Take Borrego. In summer 2024, after responding to a job announcement shared by Loyola engineering alumnus Franklin Jakubow (BS ’21), he interned at the Fox River Water Reclamation District, which manages the water supply of some 200,000 residents in and around Elgin, Illinois. In June, the District hired him as a full-time project engineer. Now he is applying technical skills acquired in his capstone project to develop a pump for an algae wheel designed to remove ammonia and phosphorus from wastewater before it undergoes more intensive treatment. 

As the District’s sponsor liaison, he will also advise a team of senior Loyola environmental engineering students who will design and prototype a smart monitoring system for the algae wheel. Once developed, the water filtration system could help the District offload the strain on its treatment facilities and cut costs, an outcome with far-reaching benefits.   

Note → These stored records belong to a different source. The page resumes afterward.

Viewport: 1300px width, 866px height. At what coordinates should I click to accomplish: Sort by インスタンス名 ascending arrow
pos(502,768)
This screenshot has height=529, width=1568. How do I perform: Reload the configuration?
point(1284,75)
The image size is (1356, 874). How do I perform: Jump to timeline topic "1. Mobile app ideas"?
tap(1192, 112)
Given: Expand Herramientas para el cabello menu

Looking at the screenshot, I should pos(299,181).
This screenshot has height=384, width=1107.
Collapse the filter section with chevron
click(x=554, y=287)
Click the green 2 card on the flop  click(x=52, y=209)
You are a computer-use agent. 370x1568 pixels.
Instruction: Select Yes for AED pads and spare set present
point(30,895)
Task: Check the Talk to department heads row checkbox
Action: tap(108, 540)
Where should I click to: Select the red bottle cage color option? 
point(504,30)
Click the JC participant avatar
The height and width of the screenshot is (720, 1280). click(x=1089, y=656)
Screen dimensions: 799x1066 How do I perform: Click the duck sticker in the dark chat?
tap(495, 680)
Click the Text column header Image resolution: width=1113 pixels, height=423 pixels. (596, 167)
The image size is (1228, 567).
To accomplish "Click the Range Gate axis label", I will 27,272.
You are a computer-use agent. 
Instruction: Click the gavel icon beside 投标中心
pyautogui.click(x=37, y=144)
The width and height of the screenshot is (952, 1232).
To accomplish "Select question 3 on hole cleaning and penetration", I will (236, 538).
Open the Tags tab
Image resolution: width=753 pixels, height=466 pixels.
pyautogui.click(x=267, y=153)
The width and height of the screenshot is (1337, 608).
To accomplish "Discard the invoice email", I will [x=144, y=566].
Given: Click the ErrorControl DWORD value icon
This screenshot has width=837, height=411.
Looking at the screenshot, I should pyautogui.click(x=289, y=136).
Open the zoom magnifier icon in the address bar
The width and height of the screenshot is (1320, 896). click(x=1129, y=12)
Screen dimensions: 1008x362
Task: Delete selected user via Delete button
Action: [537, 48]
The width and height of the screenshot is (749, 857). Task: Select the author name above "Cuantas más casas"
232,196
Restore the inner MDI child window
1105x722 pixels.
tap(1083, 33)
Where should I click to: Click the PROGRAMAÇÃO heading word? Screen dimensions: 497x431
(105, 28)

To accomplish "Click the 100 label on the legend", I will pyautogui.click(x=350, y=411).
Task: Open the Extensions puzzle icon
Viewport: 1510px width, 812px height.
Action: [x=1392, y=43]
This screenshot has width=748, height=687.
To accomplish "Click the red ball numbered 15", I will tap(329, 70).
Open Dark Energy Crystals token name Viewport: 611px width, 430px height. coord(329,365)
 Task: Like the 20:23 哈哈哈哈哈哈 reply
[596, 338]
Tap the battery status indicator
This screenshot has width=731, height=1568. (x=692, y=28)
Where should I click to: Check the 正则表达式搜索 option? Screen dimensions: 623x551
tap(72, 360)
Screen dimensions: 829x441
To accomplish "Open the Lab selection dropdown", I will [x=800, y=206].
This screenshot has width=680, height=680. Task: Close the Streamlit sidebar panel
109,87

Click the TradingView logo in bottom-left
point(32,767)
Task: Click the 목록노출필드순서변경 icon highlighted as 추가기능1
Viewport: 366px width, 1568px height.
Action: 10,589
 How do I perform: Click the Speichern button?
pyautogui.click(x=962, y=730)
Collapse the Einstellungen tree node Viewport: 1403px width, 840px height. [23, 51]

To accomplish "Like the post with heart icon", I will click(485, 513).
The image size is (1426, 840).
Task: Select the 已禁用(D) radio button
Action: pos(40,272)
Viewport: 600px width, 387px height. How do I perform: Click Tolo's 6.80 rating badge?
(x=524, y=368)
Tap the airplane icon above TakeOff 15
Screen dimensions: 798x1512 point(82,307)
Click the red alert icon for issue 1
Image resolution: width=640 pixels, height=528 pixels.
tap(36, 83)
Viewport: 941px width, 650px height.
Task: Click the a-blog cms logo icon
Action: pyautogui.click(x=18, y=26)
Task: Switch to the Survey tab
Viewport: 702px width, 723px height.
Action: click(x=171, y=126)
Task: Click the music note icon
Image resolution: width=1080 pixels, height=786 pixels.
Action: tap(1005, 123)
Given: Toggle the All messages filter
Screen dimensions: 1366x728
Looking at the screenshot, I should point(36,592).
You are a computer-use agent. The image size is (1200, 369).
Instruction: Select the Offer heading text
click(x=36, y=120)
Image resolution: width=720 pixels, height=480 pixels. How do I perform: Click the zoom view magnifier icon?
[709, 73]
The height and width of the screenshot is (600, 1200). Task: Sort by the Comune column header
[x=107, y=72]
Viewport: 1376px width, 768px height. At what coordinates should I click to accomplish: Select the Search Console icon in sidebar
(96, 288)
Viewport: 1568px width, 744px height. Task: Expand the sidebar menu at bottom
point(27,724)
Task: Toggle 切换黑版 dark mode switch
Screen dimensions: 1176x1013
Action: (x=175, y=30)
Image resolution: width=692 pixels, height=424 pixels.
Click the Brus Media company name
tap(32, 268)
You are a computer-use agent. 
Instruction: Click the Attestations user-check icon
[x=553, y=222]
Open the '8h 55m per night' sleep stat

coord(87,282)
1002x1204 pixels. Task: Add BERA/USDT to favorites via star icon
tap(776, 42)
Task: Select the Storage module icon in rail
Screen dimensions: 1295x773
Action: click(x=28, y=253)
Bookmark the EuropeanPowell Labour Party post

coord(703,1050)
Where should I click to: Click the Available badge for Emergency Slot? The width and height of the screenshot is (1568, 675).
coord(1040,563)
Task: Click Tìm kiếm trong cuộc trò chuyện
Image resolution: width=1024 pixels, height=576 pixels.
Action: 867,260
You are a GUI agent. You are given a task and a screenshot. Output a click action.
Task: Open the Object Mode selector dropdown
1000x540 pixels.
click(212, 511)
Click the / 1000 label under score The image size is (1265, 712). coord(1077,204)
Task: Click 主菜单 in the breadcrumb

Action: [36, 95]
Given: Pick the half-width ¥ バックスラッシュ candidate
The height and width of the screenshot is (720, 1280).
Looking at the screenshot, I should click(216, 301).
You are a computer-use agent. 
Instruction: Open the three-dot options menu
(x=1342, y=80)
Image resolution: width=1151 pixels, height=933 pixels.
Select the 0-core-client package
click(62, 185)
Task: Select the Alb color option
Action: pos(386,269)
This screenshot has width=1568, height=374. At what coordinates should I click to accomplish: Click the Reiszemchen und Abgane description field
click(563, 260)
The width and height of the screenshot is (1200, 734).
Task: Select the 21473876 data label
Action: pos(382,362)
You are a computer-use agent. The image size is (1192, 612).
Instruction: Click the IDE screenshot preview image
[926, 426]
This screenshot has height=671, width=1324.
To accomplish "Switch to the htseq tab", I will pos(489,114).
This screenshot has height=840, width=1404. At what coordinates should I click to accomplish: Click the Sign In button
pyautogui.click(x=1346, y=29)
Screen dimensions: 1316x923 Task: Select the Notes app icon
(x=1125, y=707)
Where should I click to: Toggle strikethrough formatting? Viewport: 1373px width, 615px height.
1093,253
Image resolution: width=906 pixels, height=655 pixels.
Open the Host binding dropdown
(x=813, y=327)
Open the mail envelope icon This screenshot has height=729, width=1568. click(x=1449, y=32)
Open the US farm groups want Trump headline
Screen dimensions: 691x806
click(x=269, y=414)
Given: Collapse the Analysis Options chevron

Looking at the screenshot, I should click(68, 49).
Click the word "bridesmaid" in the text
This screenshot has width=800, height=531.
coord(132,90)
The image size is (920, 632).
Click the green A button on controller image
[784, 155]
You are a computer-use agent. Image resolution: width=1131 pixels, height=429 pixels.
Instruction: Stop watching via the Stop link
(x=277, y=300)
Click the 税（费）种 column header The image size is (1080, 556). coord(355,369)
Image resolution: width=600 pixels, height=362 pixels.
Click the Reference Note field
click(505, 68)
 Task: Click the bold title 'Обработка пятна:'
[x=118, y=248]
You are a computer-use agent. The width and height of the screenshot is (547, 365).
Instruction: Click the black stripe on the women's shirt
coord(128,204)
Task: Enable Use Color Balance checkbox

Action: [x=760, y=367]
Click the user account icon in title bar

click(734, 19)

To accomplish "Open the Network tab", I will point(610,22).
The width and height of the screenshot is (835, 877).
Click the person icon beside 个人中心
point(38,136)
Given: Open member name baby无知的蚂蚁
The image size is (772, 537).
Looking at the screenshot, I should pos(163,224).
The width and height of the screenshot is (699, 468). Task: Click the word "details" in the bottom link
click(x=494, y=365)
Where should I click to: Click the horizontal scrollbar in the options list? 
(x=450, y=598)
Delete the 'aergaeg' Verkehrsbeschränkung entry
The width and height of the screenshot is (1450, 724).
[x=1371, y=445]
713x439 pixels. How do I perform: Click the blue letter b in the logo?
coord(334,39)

“One of the great things about my capstone project was that it helped enrich that passion I have for sustainability and water reuse. And that has carried over to my job now, where we try to encourage more water reuse throughout Illinois,” Borrego said. 

Meanwhile, Brookfield Zoo Chicago will continue to draw on Loyola’s support, but in a new way. Under the guidance of Cody Hickman, associate director of avian care and conservation at the zoo, senior computer engineering students will design a smart bird feeder to protect the food supply of specimen birds, like peacocks and Guinea fowl, whose food stocks are often raided by geese.  

“What am I excited about in this year’s capstone courses?” Baura asked. “For our eighth year of Capstone Design, we have nine sponsored projects, the largest number to date, from corporations and a startup to local government, a nonprofit, and two academic institutions.”